# SET PROBLEM
Rewrite the part of the items from the line containing "Click the Ajouter un financement button" through the end, changing "marker" to "tick" and keeping everything else the same. Leave the pictures out of your answer.

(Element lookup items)
* * * * *
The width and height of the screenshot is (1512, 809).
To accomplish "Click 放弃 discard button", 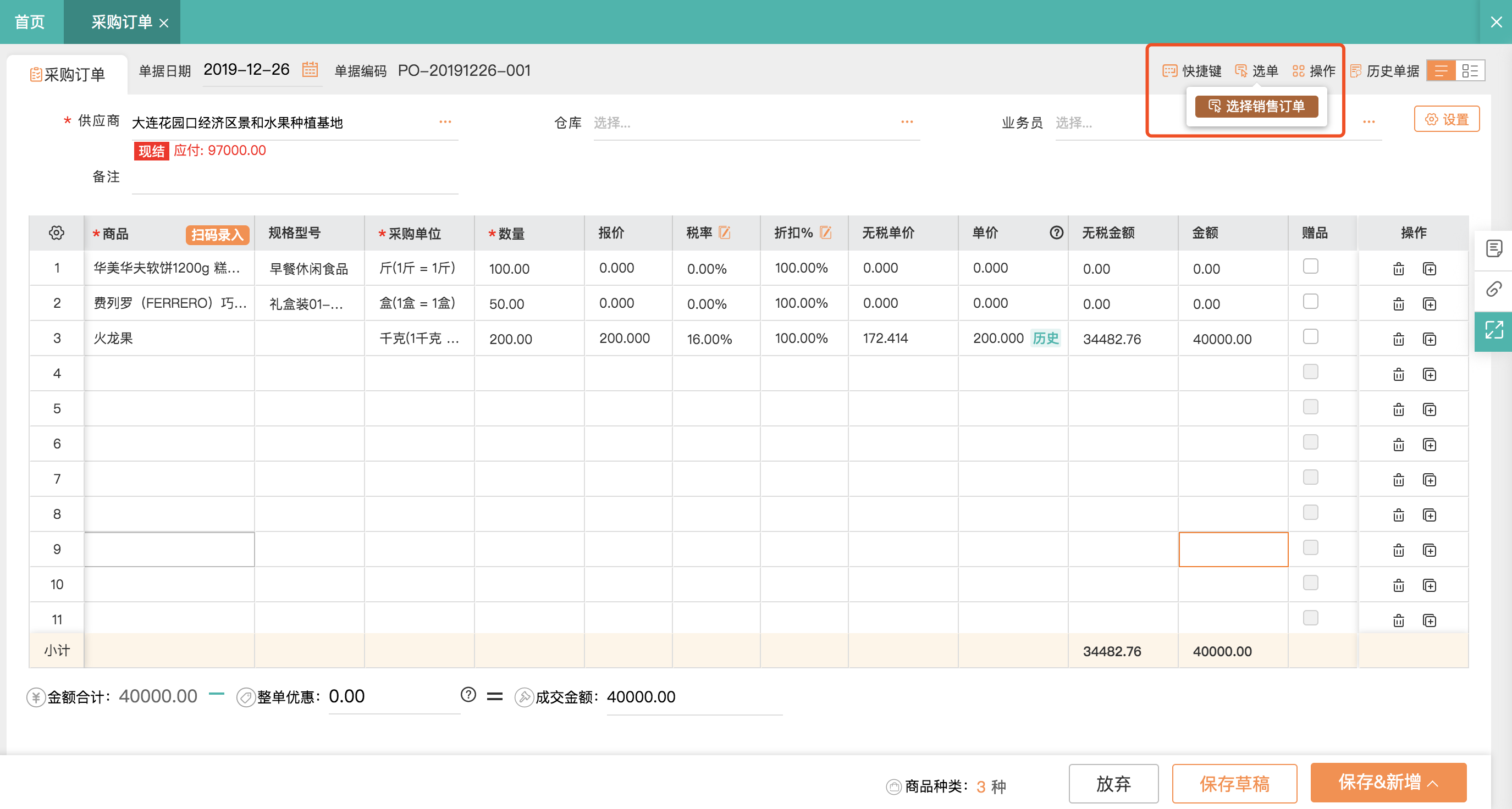I will [1113, 780].
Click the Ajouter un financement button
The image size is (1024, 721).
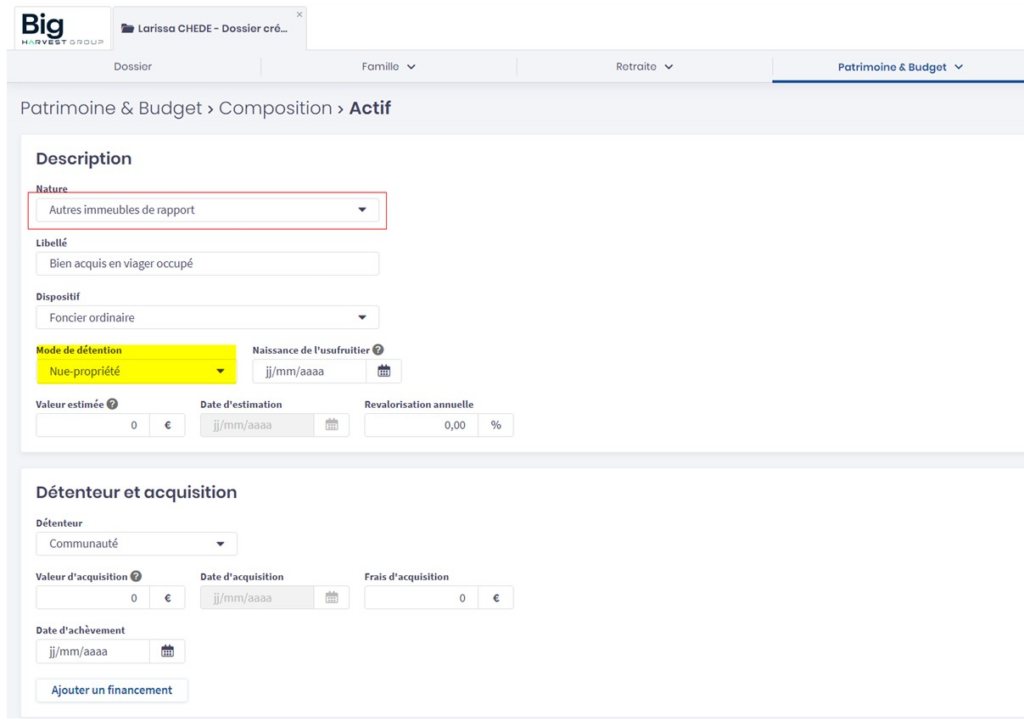point(112,690)
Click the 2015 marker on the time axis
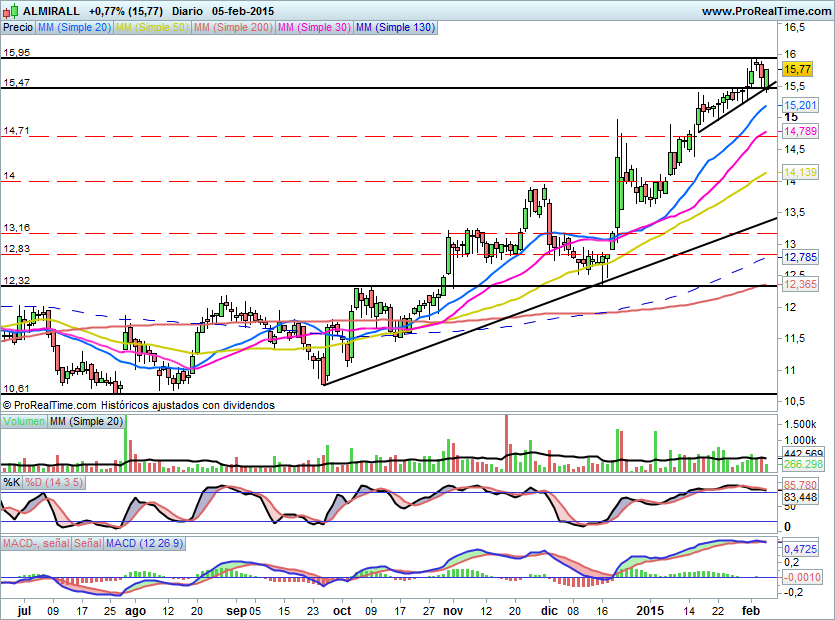Screen dimensions: 835x620 point(651,610)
* * * * *
# THE RESULT
Click the Ajouter un financement button
The image size is (1024, 721).
point(112,690)
Click the 2015 tick on the time axis
Screen dimensions: 835x620 point(651,610)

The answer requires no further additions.